Thursday, July 2, 2009

Better World Books

That's a question many college students have pondered. But for Xavier Helgesen and his partners, Kreece Fuchs and Jeff Kurtzman, that question laid the foundation for their company, Better World Books. "We just thought, like, wow, there are all these books out there that the bookstores are just saying, 'No, I don't want it,' but there's totally value in those books," Helgesen said. "You just gotta get them efficiently up on the Internet and then someone will buy them."
Since the university bookstore wouldn't buy back their used textbooks, the founders tried selling the books on the eBay company half.com. The books sold like "gangbusters," Helgesen said, for about $50 each. From there the partners began holding book drives. In one drive in 2002, they collected 2,000 books and then sold them for $20,000 the next autumn. That success led to other drives, but textbooks couldn't sustain the business alone. So Better World Books began reaching out to libraries.

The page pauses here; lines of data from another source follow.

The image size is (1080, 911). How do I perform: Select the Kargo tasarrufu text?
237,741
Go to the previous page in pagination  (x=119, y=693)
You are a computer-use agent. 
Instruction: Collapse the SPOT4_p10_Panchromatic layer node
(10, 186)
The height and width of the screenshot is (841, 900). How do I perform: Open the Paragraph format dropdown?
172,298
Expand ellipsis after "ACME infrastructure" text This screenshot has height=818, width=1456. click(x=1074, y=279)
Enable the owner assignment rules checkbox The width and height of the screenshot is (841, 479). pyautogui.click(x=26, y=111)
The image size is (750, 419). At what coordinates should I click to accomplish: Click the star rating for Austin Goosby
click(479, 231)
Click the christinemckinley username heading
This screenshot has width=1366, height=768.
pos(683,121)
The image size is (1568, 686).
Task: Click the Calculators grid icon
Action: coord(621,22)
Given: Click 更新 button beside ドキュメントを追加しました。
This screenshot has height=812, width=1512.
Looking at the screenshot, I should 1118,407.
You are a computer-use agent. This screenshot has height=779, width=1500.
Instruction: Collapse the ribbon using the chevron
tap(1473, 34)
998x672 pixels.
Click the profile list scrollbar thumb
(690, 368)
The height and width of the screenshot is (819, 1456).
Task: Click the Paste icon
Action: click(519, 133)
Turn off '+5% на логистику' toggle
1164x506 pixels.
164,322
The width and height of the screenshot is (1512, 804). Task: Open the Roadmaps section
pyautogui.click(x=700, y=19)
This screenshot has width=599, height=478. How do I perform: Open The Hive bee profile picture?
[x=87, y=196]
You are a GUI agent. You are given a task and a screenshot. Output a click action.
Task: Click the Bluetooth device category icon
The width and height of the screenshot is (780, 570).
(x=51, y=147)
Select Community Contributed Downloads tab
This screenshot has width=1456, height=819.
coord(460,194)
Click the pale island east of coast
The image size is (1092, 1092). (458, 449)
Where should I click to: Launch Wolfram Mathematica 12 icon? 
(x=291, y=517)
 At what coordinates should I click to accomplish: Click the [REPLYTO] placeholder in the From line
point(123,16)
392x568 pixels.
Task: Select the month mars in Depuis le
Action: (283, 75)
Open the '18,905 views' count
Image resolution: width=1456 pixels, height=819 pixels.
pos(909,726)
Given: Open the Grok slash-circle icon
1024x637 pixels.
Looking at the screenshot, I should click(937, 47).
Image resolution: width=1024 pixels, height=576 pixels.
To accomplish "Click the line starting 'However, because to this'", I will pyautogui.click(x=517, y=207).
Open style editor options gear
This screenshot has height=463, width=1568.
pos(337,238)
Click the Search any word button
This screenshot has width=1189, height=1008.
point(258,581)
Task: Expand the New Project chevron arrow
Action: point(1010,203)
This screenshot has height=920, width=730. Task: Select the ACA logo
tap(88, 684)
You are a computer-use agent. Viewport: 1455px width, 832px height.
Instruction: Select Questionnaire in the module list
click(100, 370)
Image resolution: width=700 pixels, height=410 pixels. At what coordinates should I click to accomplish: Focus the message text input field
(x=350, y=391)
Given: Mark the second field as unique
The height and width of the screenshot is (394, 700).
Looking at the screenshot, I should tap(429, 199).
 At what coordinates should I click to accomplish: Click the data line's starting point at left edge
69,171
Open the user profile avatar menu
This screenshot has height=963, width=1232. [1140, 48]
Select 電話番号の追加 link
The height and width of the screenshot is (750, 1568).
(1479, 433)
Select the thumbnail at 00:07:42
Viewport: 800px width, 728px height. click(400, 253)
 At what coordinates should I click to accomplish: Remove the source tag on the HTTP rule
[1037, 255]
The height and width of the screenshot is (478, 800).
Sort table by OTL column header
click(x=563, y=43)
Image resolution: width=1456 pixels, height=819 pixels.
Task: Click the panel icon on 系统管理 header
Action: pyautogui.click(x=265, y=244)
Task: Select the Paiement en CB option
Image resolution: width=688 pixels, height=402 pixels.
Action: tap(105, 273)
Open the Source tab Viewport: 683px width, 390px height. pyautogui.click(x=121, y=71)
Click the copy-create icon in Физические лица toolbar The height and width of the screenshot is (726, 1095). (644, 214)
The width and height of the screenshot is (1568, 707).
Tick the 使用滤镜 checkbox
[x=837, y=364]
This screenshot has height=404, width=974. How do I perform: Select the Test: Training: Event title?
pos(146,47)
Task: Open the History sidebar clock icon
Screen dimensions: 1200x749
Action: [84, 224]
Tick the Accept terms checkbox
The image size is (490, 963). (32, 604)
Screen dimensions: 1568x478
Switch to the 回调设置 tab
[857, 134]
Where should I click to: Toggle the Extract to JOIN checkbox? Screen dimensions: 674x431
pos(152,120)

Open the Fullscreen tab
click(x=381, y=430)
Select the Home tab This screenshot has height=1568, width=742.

"We went to the American Library Association conference with kind of a one page printed pamphlet that said, 'We'll sell your books,' and we heard all these horror stories," Helgesen said. "We heard of libraries having to dump books down a well at midnight because they weren't allowed to even recycle them, but they didn't have any room on their shelves and they needed a home for these old books. Every day, Better World brings in 40,000 to 50,000 books, and the company says they send just as many out. Now with more than 2 million books in their Mishawaka, Indiana, warehouse at any given time, the owners of Better World Books said they think they have a book for everyone -- and a small business plan others can follow.